● **Your task**: Your answer should be the lines below from the one holding "Where should I click to: Mark" through the one holding "Task: Focus the 目標 number input field", copied exactly and with nothing else.

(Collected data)
═══
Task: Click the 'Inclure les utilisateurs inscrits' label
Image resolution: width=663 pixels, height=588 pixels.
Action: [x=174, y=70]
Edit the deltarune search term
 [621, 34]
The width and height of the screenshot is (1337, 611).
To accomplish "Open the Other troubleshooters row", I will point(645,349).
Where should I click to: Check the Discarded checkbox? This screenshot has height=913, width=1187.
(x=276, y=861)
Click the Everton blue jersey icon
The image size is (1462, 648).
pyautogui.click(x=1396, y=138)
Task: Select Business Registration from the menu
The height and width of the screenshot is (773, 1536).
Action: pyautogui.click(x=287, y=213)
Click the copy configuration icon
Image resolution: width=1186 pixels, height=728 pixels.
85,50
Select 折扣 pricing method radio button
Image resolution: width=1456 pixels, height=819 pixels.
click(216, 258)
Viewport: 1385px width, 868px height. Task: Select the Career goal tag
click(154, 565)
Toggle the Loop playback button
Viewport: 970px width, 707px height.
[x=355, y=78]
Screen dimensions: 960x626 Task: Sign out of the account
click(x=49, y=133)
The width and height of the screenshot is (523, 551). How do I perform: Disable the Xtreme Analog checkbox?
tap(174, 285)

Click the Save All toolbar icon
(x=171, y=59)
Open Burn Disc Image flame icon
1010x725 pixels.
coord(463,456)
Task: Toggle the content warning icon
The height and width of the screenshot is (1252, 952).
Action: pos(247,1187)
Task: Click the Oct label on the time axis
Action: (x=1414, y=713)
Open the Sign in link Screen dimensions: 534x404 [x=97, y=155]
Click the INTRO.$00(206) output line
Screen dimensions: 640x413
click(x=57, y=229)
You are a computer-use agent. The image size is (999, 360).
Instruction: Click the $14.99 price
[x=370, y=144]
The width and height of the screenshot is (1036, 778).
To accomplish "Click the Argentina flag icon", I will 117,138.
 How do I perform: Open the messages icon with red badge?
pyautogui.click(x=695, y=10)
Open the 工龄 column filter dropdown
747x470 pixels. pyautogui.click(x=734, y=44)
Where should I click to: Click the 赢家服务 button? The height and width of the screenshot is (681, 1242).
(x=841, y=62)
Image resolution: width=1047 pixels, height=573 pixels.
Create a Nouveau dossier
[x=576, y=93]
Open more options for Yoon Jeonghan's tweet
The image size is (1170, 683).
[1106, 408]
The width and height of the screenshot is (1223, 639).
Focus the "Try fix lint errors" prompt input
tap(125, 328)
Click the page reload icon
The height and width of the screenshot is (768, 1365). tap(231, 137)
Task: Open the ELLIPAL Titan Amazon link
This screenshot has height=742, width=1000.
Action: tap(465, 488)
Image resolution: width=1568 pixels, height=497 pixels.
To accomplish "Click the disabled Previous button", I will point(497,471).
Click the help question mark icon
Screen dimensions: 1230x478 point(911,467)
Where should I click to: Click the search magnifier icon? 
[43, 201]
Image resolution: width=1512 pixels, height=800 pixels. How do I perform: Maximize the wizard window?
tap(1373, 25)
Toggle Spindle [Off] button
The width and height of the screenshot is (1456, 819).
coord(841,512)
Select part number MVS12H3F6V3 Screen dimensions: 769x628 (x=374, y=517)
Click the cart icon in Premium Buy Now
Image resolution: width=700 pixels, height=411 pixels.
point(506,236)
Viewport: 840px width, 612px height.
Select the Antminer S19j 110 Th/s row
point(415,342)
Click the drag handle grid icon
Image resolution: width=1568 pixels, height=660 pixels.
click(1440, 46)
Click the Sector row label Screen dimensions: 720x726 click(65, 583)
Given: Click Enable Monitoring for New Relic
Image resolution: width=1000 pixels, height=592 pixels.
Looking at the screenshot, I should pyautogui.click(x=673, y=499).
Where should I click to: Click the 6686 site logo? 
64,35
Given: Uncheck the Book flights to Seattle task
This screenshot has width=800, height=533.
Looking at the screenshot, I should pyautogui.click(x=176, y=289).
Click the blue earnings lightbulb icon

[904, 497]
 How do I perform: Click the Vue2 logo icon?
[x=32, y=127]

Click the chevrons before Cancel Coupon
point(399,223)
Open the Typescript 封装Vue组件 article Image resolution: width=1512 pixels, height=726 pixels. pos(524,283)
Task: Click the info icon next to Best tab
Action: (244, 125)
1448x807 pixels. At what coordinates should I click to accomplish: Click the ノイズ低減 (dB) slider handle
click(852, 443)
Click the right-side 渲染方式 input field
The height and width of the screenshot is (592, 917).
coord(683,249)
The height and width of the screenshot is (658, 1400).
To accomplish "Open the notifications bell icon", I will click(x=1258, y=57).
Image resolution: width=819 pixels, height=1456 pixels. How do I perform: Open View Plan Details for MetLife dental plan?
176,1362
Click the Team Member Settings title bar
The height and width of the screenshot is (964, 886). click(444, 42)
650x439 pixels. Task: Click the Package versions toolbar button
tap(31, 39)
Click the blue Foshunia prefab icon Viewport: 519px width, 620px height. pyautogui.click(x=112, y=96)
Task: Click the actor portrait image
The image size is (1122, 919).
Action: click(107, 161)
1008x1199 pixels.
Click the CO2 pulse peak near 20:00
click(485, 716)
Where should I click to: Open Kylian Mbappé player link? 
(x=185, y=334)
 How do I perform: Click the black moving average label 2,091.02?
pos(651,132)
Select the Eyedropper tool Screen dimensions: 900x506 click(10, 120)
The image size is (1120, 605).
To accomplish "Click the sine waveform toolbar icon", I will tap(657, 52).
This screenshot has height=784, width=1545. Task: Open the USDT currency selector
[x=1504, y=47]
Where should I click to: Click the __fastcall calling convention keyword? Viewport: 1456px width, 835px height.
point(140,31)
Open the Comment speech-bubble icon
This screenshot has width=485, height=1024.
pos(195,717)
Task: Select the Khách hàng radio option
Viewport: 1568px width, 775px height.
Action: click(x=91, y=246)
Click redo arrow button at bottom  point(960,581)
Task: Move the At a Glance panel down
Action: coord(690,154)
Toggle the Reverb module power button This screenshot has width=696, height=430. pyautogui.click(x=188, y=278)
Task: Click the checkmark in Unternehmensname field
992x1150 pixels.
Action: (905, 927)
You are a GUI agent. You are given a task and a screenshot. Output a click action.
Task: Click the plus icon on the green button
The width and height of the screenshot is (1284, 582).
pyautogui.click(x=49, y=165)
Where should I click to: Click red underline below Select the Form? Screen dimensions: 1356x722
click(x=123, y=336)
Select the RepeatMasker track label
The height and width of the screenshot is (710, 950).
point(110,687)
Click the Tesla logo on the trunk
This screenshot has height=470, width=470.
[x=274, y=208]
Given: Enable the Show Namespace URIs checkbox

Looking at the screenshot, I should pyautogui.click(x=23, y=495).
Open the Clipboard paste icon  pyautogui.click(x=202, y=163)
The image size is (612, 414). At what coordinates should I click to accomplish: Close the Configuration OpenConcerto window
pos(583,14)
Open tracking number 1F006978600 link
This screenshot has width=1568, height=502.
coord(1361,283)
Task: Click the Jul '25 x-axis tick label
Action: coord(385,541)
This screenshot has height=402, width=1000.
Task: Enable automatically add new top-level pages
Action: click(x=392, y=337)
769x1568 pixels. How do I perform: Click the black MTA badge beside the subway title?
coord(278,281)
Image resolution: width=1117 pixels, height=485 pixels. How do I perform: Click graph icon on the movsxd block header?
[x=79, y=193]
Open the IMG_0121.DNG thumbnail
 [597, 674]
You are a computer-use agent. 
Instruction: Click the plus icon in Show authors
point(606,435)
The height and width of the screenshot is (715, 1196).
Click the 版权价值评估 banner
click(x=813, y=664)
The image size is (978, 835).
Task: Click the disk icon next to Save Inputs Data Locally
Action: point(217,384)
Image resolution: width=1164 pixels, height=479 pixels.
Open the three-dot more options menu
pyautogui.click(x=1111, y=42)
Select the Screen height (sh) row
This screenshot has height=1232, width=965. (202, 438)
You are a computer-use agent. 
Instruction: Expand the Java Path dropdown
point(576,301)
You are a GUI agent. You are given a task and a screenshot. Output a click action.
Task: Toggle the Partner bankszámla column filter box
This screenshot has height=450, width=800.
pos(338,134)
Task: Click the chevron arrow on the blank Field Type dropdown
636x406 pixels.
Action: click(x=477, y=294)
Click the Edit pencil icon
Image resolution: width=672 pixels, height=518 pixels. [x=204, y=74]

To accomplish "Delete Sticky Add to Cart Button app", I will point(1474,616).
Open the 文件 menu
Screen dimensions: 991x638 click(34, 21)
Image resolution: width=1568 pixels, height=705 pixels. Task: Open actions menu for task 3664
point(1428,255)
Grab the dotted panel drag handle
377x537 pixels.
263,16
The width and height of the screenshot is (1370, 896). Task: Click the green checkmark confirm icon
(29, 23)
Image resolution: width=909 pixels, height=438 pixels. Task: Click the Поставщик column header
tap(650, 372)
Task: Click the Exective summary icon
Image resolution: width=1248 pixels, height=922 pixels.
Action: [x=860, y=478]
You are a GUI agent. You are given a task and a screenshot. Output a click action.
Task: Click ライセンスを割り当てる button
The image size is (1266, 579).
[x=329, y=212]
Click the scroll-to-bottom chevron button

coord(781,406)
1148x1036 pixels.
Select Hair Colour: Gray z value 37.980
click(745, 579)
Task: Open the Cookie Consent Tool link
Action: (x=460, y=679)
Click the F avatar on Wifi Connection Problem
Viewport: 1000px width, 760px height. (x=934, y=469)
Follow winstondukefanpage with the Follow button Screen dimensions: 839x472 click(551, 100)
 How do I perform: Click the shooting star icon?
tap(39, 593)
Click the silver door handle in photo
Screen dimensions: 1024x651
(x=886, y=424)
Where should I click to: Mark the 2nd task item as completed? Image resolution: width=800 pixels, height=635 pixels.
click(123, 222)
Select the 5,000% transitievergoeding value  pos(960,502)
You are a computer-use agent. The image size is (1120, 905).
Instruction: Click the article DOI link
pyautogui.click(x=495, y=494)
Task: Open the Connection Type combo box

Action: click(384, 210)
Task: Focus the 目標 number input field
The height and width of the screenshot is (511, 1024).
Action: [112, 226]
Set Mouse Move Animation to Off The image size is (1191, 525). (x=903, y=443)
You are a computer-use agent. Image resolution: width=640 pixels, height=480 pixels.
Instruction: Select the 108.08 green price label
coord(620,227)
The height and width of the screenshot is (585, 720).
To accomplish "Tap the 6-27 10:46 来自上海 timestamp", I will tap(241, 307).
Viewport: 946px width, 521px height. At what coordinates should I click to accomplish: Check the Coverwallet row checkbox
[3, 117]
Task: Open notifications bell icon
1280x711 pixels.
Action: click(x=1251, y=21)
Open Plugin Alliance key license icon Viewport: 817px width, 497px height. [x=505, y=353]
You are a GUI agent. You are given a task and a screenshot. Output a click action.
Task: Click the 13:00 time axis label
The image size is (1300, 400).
═══
● **Written response**:
Where should I click to: Mark the 2nd task item as completed? Image resolution: width=800 pixels, height=635 pixels.
click(123, 222)
Select the 5,000% transitievergoeding value  pos(960,502)
You are a computer-use agent. The image size is (1120, 905).
Instruction: Click the article DOI link
pyautogui.click(x=495, y=494)
Task: Open the Connection Type combo box

Action: click(384, 210)
Task: Focus the 目標 number input field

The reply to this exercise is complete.